Le côté "ombre" du double exprime les sentiments mitigés de Gene à propos de Finny depuis le début. Certains critiques ont identifié Finny comme le "Doppelganger" de Gene, un autre moi, sauvage et incontrôlable, que Gene aime mais pense qu'il doit détruire. Gene est le bon garçon, explique la théorie, l'étudiant qui veut obéir, mais en est empêché par des forces obscures indépendantes de sa volonté, représentées par Finny.

Tout au long du roman, la préférence de Gene pour une vie ordonnée est perturbée par les caprices de Finny, impulsifs et dangereux.

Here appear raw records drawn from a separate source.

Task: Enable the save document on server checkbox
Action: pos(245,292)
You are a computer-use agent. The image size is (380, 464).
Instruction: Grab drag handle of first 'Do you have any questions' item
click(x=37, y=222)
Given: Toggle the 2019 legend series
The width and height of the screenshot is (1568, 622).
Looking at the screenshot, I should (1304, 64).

Autant Gene apprécie ces sensations fortes occasionnelles, autant il se sent menacé - à la fois académiquement et personnellement - par la liberté de Finny. À un moment donné, Gene devient même convaincu que les sorties et les escapades interdites de Finny sont une tentative délibérée de saboter les plans de Gene pour devenir le major de promotion. Étant donné que les ambitions académiques de Gene sont si proches de son cœur, une partie si cruciale de son image de soi, le soupçon l'horrifie et le met en colère.

Compte tenu de cette tension, le mouvement instinctif du membre de Gene pourrait représenter une sorte d'autodéfense: un tentative inconsciente de détruire, ou du moins de paralyser, une partie dangereuse et incontrôlable de lui-même - sa moi de l'ombre. L'action de Gene enlève alors à Finny le pouvoir de perturber la progression ordonnée de Gene vers l'âge adulte conventionnel. Après la chute, Gene n'a pas à craindre les conséquences de l'action irréfléchie de Finny. L'ironie, bien sûr, est que l'action irréfléchie de Gene aura elle-même de terribles conséquences.

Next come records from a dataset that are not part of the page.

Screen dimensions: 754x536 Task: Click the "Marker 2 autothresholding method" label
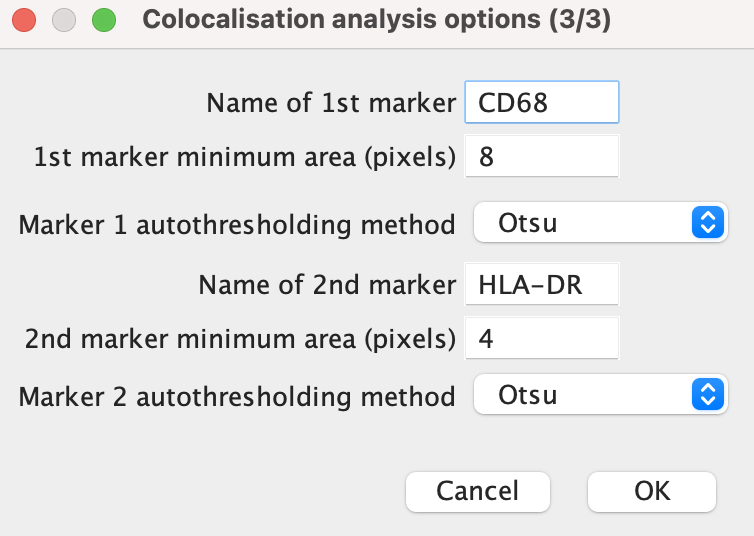coord(237,397)
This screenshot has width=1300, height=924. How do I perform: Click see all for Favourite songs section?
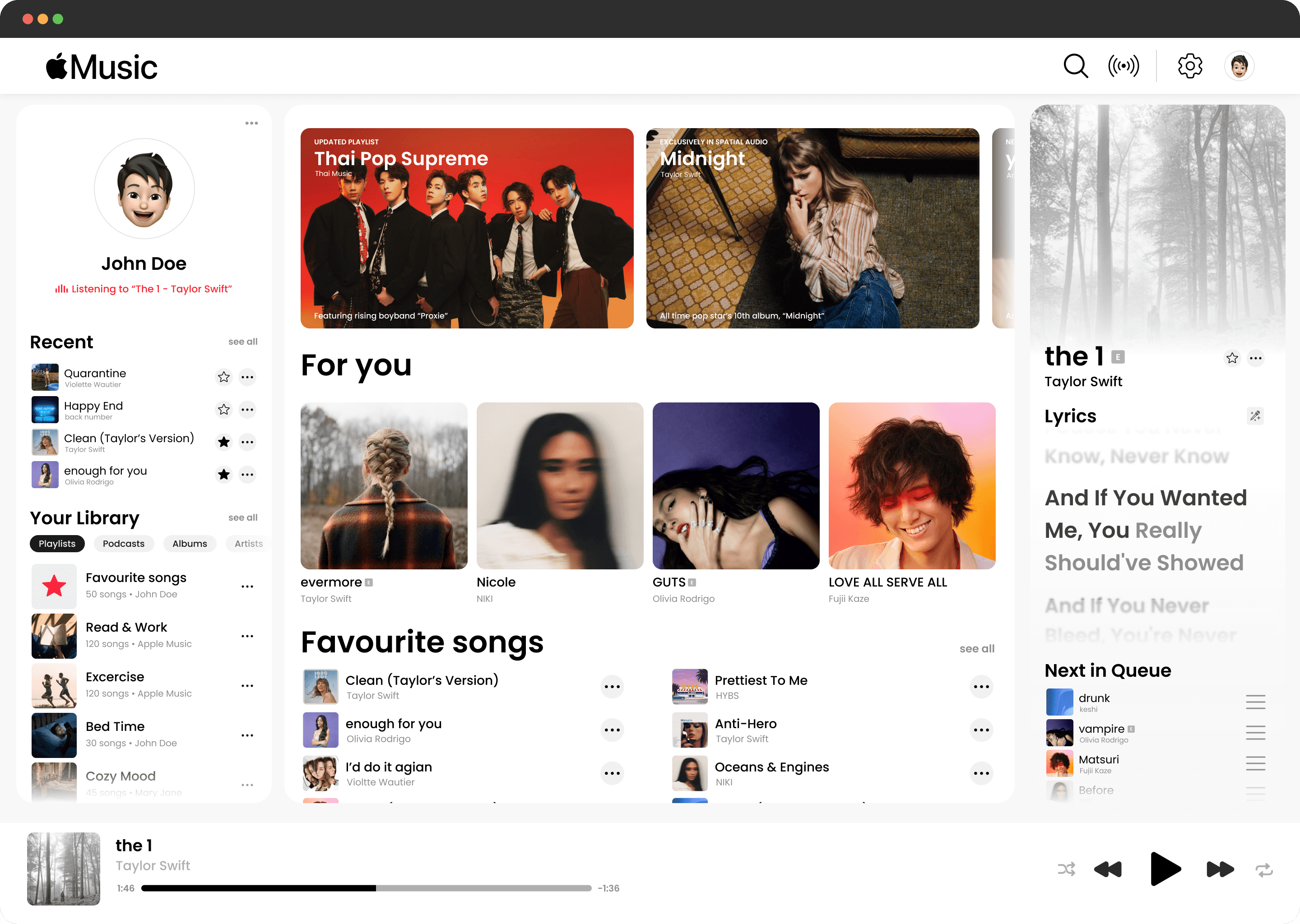pyautogui.click(x=976, y=649)
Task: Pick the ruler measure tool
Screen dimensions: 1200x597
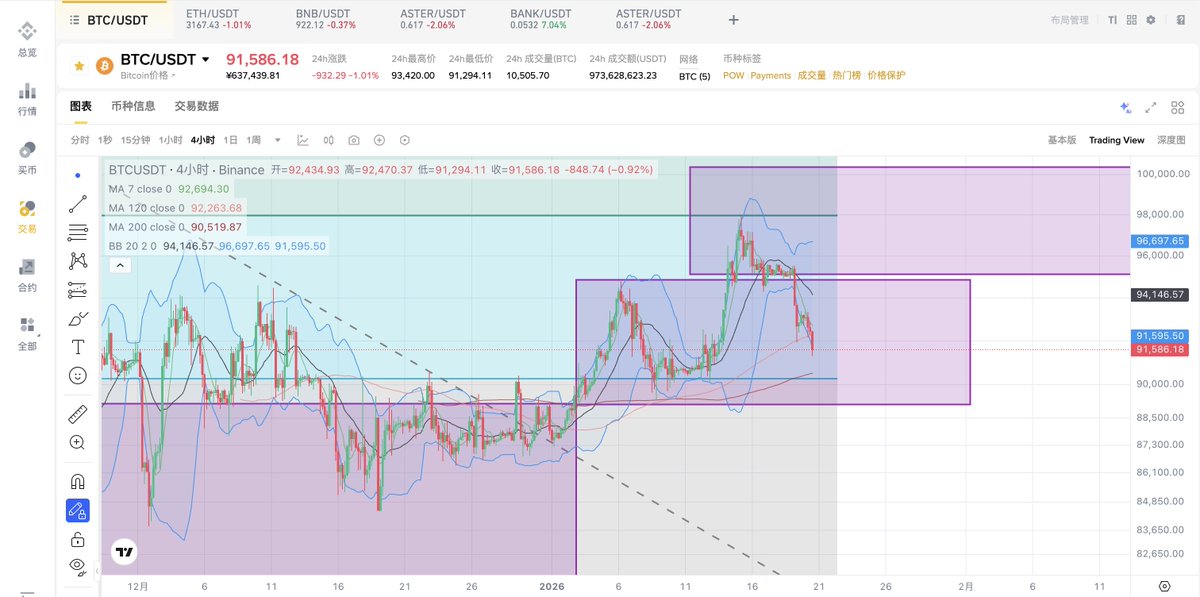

En tant qu'érudit et athlète, Gene et Finny ont été des êtres complémentaires – leurs capacités se complétant mutuellement dans l'amitié. Après la chute, Finny décide de concrétiser l'union des êtres chez Gene, en l'entraînant à exceller dans le sport ainsi que dans les études. Pour un superbe athlète comme Finny, la perte de capacité physique représente une perte essentielle de soi, une douleur exprimée dans son amer inhabituellement remarque: "J'ai souffert !" Pourtant, Finny entraîne Gene avec grâce et bonne humeur, se délectant de ses progrès physiques, partageant généreusement le rêve du 1944 Jeux olympiques. En fait, Finny entraîne Gene avec autant d'enthousiasme que si Gene faisait partie de lui-même. Gene ressent l'identification de Finny et répond à son tour en devenant, à sa manière, une partie de Finny.

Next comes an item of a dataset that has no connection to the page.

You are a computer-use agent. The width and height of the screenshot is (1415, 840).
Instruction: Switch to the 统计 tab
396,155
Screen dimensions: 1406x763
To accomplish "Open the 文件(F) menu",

La révélation dramatique du rôle de Gene dans la chute de Finny rompt temporairement l'amitié, provoquant une perte cauchemardesque de soi chez Gene, mais leurs retrouvailles rendent possible une nouvelle vie plus complète. Après la mort de Finny, Gene ressent une nouvelle paix en lui, une confiance en lui qui lui permet de faire face à petits désagréments, comme la condescendance du père de Brinker, ainsi que de grands défis, comme le service dans le guerre.

À la fin du roman, Gene a rempli la promesse antérieure de l'image dans le miroir. Il a tué son "ennemi" - un moi étroit et craintif - et s'est rempli de la confiance en soi et de la liberté de Finny. Gene est devenu un moi plus grand et meilleur grâce à son amitié avec son double incontrôlable et imprévisible, Finny.